Visma-Lease a bike’s performance guru Heijboer believes his WorldTour-topping team’s “Food Coach” app liberates riders from a fear of food.
“The app helps prevents the wrong eating behaviours,” Heijboer said. “All the riders who are new to our team and that start using it realize how much they have under-eaten in the past.
“They’re surprised when they see how much more they need to eat to properly adapt to their training. More volume of food, and eating more regularly.”
Elsewhere, teams like Bora-Hansgrohe believe better understanding of nutrition empowers riders toward healthy eating habits.
“I don’t like to make riders weigh food. They can if they want. But when they start working with me we teach them how to fuel appropriately by ‘feel’ and knowledge,” WorldTour nutrition guru Podlogar said.
“It’s about them understanding what types of food, and quantities, are most important or appropriate for their next session and the time of year.
“Giving them the education gives them an element of self-responsibility and better satisfaction.”
UCI intervention or self-regulation?
Nutritionists and medics are leading the way in dragging pro cycling away from disordered eating habits.
But can more be done by the sport’s overseers?
The International Federation of Sport Climbing – the climbing world’s equivalent of the UCI – recently mandated athletes undergo targeted RED-S and eating disorder screening before being granted a license for the 2024 season.
It was one of the first targeted policies of its kind, and is seen as a breakthrough in the world of elite performance.

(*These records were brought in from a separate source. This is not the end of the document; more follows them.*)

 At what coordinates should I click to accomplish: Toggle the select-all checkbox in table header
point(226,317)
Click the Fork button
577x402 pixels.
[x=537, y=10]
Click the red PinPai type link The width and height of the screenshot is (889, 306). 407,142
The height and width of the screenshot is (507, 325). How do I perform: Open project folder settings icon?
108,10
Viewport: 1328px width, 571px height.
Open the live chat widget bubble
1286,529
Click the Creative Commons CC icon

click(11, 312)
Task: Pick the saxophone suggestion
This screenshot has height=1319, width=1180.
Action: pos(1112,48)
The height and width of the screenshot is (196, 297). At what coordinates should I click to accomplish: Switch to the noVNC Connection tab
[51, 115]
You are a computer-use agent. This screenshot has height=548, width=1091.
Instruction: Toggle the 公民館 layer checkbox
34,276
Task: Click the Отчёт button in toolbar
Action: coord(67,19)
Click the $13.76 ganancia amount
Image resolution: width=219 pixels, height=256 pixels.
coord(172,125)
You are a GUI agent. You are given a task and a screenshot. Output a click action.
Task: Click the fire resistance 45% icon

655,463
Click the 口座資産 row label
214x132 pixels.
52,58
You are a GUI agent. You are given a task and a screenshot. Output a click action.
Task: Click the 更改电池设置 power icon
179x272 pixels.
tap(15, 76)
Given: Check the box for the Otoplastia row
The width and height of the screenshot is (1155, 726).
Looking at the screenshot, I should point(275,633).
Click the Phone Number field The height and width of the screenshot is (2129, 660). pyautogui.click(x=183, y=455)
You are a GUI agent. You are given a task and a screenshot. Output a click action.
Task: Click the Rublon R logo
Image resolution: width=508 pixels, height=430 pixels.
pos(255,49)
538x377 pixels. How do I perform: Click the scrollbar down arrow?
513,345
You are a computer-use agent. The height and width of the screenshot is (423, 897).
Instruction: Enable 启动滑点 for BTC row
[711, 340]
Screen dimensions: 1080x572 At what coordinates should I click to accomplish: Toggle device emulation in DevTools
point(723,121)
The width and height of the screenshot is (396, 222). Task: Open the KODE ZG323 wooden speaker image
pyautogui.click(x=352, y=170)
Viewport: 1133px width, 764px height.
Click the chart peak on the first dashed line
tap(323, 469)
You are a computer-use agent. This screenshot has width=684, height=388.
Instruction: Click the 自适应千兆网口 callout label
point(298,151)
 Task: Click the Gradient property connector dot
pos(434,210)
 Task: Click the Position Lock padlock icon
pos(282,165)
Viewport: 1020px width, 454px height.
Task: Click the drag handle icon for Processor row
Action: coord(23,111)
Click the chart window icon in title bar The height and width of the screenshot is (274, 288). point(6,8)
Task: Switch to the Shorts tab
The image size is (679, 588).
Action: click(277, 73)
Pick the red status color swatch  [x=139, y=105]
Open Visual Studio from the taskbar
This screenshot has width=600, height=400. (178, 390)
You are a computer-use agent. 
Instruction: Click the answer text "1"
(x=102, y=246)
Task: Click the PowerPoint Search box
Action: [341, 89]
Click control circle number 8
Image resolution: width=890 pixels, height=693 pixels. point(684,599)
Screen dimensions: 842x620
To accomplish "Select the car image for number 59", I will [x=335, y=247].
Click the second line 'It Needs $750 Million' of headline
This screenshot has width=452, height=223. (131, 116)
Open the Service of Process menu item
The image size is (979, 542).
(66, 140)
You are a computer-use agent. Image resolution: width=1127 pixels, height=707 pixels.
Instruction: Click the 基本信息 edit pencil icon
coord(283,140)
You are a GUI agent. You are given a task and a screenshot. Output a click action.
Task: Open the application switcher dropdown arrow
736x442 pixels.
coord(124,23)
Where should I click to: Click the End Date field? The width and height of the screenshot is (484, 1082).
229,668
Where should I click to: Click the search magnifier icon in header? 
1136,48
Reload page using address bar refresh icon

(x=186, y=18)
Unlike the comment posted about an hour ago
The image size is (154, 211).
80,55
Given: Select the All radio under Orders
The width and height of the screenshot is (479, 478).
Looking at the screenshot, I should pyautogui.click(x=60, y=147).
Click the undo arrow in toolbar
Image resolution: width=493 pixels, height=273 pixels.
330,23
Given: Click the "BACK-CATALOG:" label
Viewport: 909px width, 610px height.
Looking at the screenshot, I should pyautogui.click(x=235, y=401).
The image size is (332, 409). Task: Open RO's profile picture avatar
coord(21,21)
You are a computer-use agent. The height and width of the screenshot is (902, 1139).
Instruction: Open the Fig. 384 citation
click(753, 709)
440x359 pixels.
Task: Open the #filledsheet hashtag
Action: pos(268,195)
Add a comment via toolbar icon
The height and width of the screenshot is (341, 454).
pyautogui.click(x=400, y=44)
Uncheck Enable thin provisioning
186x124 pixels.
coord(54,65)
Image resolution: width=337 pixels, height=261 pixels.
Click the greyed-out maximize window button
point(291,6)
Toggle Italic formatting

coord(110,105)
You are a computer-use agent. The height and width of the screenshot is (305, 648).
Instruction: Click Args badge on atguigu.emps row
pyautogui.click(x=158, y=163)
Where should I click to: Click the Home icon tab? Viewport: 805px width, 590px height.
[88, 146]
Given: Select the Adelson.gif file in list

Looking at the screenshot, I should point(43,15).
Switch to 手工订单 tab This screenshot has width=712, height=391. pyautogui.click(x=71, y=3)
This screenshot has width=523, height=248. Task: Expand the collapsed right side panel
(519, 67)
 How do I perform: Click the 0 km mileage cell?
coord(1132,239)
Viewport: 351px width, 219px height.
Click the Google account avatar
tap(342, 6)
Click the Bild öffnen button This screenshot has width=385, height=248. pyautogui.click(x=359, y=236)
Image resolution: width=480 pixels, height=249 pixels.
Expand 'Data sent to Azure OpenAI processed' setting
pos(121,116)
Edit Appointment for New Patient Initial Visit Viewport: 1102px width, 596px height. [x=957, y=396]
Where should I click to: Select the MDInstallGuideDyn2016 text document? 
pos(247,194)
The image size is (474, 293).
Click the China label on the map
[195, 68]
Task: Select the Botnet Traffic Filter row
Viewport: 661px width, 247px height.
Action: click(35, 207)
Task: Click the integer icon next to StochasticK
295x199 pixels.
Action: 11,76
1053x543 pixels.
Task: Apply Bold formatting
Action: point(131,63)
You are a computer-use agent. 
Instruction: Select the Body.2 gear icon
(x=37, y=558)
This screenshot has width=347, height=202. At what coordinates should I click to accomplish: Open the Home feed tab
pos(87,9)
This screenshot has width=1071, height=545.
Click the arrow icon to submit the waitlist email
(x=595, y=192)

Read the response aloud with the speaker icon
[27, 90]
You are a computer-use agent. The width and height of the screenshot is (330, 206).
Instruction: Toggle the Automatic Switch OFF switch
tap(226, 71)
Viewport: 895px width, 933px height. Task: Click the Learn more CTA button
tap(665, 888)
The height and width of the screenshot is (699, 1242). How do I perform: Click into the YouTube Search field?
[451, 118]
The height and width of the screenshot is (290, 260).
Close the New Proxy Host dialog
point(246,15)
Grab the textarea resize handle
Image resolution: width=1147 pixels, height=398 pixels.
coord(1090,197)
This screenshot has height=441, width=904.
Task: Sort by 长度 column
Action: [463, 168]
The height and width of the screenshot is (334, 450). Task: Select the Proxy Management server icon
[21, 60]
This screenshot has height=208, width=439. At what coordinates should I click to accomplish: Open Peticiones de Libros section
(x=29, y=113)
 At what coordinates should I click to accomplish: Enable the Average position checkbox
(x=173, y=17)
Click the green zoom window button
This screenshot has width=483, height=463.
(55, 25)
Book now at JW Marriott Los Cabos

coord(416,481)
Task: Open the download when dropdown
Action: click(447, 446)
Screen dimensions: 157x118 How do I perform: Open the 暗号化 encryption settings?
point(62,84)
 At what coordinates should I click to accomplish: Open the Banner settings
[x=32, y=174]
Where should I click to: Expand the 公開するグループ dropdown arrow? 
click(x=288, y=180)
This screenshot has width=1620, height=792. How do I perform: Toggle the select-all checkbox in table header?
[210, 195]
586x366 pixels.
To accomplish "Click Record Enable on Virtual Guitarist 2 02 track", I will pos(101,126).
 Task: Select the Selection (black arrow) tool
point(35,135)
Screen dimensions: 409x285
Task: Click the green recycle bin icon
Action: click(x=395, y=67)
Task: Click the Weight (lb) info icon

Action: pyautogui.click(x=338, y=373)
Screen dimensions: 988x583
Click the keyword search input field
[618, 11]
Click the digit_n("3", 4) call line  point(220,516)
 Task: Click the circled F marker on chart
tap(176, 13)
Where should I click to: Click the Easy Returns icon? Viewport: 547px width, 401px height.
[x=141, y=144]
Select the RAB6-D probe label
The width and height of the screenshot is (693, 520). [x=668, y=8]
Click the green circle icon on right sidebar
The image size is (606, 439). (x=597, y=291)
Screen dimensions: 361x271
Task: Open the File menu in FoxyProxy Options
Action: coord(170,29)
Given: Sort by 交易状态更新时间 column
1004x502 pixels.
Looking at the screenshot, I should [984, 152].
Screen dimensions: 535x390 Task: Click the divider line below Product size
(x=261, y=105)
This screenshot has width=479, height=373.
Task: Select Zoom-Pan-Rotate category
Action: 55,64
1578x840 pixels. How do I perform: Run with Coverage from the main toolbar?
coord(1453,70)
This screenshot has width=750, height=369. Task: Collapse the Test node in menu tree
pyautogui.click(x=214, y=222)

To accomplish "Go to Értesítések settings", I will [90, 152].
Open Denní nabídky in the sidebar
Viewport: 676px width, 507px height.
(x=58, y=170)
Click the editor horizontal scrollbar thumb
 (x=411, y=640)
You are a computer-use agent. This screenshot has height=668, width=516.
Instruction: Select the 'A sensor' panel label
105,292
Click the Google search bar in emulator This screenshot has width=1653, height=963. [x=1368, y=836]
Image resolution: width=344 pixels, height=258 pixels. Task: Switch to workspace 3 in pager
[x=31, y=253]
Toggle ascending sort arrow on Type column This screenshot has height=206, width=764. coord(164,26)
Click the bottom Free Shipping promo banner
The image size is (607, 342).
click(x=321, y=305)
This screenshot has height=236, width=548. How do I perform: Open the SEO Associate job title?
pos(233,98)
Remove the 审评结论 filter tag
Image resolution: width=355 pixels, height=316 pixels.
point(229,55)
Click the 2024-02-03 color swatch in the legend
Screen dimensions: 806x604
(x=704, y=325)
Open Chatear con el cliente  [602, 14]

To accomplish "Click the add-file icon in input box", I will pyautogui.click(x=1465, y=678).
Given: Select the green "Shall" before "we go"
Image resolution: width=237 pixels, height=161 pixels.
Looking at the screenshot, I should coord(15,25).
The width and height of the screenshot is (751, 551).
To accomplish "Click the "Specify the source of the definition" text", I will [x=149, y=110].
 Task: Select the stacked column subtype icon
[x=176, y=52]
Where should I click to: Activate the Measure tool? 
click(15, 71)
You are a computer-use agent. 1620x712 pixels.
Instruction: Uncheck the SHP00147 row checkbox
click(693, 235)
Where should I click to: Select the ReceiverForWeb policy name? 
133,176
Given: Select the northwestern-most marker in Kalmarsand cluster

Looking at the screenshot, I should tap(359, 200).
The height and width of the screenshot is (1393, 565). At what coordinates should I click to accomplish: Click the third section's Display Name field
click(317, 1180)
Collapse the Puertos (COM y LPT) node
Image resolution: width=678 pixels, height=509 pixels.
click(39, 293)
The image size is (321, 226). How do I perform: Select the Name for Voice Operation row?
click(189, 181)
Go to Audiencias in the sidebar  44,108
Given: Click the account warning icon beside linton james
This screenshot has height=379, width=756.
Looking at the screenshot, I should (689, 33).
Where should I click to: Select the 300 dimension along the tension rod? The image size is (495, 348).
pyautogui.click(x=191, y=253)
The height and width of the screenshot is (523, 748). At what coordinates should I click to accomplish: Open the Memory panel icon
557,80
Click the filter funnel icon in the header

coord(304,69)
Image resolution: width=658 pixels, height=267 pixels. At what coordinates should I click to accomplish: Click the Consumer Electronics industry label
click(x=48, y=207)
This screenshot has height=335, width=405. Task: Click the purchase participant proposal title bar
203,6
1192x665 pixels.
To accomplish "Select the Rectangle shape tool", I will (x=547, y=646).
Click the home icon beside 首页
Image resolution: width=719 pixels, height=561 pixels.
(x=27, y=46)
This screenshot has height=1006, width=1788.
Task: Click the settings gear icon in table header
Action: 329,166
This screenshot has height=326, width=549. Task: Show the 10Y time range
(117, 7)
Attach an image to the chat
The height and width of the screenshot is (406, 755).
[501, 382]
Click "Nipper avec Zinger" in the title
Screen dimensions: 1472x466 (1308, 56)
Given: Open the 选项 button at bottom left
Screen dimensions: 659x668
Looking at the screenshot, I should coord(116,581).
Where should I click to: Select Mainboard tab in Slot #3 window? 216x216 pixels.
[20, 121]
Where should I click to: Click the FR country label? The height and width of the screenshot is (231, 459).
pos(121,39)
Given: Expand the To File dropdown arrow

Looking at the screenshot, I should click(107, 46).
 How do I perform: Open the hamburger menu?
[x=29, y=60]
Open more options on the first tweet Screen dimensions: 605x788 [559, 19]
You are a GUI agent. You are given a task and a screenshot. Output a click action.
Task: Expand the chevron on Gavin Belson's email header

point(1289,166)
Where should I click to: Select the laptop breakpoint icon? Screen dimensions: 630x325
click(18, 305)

Other weight-focused sports like running, rowing, and gymnastics are also toying with similar regulations, or have introduced some measures to keep a handle of athlete’s health.
Yet in pro cycling, the path away from disordered behaviours is left in the hands – and plates – of team staff and riders.
“This lack of regulation [of body mass and fat percentages] could jeopardize the well-being of cyclists and the sport’s image in the long run,” concluded a study out of the University of Bern that investigated the downtrend of BMI in pro cyclists.
“The UCI could consider implementing similar interventions, taking inspiration from other weight-sensitive sports. These may include prevention and awareness campaigns, screening programs, and BMI-based guidelines for elite-level riders.”
Would mandated minimums nudge pro cycling away from disordered eating behaviours?
They would help save athletes’ health, but when weight matters as much as watts, racers will always be stalked by the bathroom scale.